▸ Exercise description
Copy every record below, exactly as written.

▸ Provided information
********************
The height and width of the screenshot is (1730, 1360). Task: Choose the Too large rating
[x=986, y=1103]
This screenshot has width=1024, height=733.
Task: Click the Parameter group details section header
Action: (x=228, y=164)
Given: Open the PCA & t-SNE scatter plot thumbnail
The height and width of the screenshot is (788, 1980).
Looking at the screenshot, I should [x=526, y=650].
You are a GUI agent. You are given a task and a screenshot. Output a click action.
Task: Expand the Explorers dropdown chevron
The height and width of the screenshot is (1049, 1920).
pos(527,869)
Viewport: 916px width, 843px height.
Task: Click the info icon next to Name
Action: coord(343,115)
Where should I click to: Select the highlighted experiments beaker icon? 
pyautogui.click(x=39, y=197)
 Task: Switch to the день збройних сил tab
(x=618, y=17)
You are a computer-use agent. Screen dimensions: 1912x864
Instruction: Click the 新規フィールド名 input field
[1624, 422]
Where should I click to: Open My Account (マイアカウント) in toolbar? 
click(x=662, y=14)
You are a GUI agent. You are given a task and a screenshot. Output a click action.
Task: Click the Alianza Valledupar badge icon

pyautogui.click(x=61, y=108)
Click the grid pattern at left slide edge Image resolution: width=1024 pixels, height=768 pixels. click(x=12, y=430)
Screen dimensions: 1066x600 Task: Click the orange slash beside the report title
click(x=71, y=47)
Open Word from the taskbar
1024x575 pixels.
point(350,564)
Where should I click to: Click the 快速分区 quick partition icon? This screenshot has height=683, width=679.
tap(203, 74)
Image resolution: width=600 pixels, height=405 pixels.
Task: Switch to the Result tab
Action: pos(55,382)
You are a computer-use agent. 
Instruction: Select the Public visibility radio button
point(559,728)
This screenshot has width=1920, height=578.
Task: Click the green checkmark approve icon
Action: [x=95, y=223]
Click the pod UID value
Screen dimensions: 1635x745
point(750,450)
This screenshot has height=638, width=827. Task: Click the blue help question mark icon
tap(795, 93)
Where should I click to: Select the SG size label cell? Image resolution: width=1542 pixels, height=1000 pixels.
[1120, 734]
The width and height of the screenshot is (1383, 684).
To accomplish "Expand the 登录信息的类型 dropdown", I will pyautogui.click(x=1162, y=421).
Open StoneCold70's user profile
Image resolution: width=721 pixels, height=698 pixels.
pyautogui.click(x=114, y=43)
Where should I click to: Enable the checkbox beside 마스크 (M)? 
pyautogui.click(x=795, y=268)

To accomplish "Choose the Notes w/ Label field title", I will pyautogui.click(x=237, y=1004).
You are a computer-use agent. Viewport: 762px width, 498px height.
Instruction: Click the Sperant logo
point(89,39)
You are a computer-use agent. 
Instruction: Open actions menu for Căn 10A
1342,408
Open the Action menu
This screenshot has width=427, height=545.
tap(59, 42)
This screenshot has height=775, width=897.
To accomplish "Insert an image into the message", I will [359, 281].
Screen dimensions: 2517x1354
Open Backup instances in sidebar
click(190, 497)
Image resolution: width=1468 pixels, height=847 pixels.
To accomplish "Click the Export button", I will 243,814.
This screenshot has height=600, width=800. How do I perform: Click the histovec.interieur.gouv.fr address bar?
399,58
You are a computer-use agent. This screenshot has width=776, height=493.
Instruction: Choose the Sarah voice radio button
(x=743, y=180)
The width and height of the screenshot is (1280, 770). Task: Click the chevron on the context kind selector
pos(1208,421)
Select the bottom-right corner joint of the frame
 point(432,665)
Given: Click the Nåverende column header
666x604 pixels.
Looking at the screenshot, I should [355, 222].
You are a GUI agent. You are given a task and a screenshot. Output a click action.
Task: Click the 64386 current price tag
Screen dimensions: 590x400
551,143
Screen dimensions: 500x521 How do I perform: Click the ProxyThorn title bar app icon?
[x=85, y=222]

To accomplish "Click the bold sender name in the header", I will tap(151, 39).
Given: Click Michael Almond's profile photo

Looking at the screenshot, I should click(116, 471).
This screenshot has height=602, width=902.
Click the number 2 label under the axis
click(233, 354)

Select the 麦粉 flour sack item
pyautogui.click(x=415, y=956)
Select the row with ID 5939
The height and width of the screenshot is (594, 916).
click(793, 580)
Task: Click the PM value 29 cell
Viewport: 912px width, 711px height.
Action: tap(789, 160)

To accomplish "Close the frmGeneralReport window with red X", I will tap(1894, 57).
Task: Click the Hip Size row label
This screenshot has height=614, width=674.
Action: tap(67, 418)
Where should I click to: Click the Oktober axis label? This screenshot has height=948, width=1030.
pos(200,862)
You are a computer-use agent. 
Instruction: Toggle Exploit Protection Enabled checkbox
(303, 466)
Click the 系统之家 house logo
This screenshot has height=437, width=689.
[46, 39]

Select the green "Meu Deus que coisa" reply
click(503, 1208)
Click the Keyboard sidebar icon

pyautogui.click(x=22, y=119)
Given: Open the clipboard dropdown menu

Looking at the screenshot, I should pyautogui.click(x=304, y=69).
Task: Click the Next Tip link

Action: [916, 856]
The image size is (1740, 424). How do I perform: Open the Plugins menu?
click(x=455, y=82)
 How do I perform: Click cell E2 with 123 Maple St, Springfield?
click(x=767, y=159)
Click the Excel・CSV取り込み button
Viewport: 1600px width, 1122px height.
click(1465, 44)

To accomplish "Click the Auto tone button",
********************
▸ Reply to the task
The height and width of the screenshot is (1730, 1360). Task: Choose the Too large rating
[x=986, y=1103]
This screenshot has width=1024, height=733.
Task: Click the Parameter group details section header
Action: (x=228, y=164)
Given: Open the PCA & t-SNE scatter plot thumbnail
The height and width of the screenshot is (788, 1980).
Looking at the screenshot, I should [x=526, y=650].
You are a GUI agent. You are given a task and a screenshot. Output a click action.
Task: Expand the Explorers dropdown chevron
The height and width of the screenshot is (1049, 1920).
pos(527,869)
Viewport: 916px width, 843px height.
Task: Click the info icon next to Name
Action: coord(343,115)
Where should I click to: Select the highlighted experiments beaker icon? 
pyautogui.click(x=39, y=197)
 Task: Switch to the день збройних сил tab
(x=618, y=17)
You are a computer-use agent. Screen dimensions: 1912x864
Instruction: Click the 新規フィールド名 input field
[1624, 422]
Where should I click to: Open My Account (マイアカウント) in toolbar? 
click(x=662, y=14)
You are a GUI agent. You are given a task and a screenshot. Output a click action.
Task: Click the Alianza Valledupar badge icon

pyautogui.click(x=61, y=108)
Click the grid pattern at left slide edge Image resolution: width=1024 pixels, height=768 pixels. click(x=12, y=430)
Screen dimensions: 1066x600 Task: Click the orange slash beside the report title
click(x=71, y=47)
Open Word from the taskbar
1024x575 pixels.
point(350,564)
Where should I click to: Click the 快速分区 quick partition icon? This screenshot has height=683, width=679.
tap(203, 74)
Image resolution: width=600 pixels, height=405 pixels.
Task: Switch to the Result tab
Action: pos(55,382)
You are a computer-use agent. 
Instruction: Select the Public visibility radio button
point(559,728)
This screenshot has width=1920, height=578.
Task: Click the green checkmark approve icon
Action: [x=95, y=223]
Click the pod UID value
Screen dimensions: 1635x745
point(750,450)
This screenshot has height=638, width=827. Task: Click the blue help question mark icon
tap(795, 93)
Where should I click to: Select the SG size label cell? Image resolution: width=1542 pixels, height=1000 pixels.
[1120, 734]
The width and height of the screenshot is (1383, 684).
To accomplish "Expand the 登录信息的类型 dropdown", I will pyautogui.click(x=1162, y=421).
Open StoneCold70's user profile
Image resolution: width=721 pixels, height=698 pixels.
pyautogui.click(x=114, y=43)
Where should I click to: Enable the checkbox beside 마스크 (M)? 
pyautogui.click(x=795, y=268)

To accomplish "Choose the Notes w/ Label field title", I will pyautogui.click(x=237, y=1004).
You are a computer-use agent. Viewport: 762px width, 498px height.
Instruction: Click the Sperant logo
point(89,39)
You are a computer-use agent. 
Instruction: Open actions menu for Căn 10A
1342,408
Open the Action menu
This screenshot has width=427, height=545.
tap(59, 42)
This screenshot has height=775, width=897.
To accomplish "Insert an image into the message", I will [359, 281].
Screen dimensions: 2517x1354
Open Backup instances in sidebar
click(190, 497)
Image resolution: width=1468 pixels, height=847 pixels.
To accomplish "Click the Export button", I will 243,814.
This screenshot has height=600, width=800. How do I perform: Click the histovec.interieur.gouv.fr address bar?
399,58
You are a computer-use agent. This screenshot has width=776, height=493.
Instruction: Choose the Sarah voice radio button
(x=743, y=180)
The width and height of the screenshot is (1280, 770). Task: Click the chevron on the context kind selector
pos(1208,421)
Select the bottom-right corner joint of the frame
 point(432,665)
Given: Click the Nåverende column header
666x604 pixels.
Looking at the screenshot, I should [355, 222].
You are a GUI agent. You are given a task and a screenshot. Output a click action.
Task: Click the 64386 current price tag
Screen dimensions: 590x400
551,143
Screen dimensions: 500x521 How do I perform: Click the ProxyThorn title bar app icon?
[x=85, y=222]

To accomplish "Click the bold sender name in the header", I will tap(151, 39).
Given: Click Michael Almond's profile photo

Looking at the screenshot, I should click(116, 471).
This screenshot has height=602, width=902.
Click the number 2 label under the axis
click(233, 354)

Select the 麦粉 flour sack item
pyautogui.click(x=415, y=956)
Select the row with ID 5939
The height and width of the screenshot is (594, 916).
click(793, 580)
Task: Click the PM value 29 cell
Viewport: 912px width, 711px height.
Action: tap(789, 160)

To accomplish "Close the frmGeneralReport window with red X", I will tap(1894, 57).
Task: Click the Hip Size row label
This screenshot has height=614, width=674.
Action: tap(67, 418)
Where should I click to: Click the Oktober axis label? This screenshot has height=948, width=1030.
pos(200,862)
You are a computer-use agent. 
Instruction: Toggle Exploit Protection Enabled checkbox
(303, 466)
Click the 系统之家 house logo
This screenshot has height=437, width=689.
[46, 39]

Select the green "Meu Deus que coisa" reply
click(503, 1208)
Click the Keyboard sidebar icon

pyautogui.click(x=22, y=119)
Given: Open the clipboard dropdown menu

Looking at the screenshot, I should pyautogui.click(x=304, y=69).
Task: Click the Next Tip link

Action: [916, 856]
The image size is (1740, 424). How do I perform: Open the Plugins menu?
click(x=455, y=82)
 How do I perform: Click cell E2 with 123 Maple St, Springfield?
click(x=767, y=159)
Click the Excel・CSV取り込み button
Viewport: 1600px width, 1122px height.
click(1465, 44)

To accomplish "Click the Auto tone button",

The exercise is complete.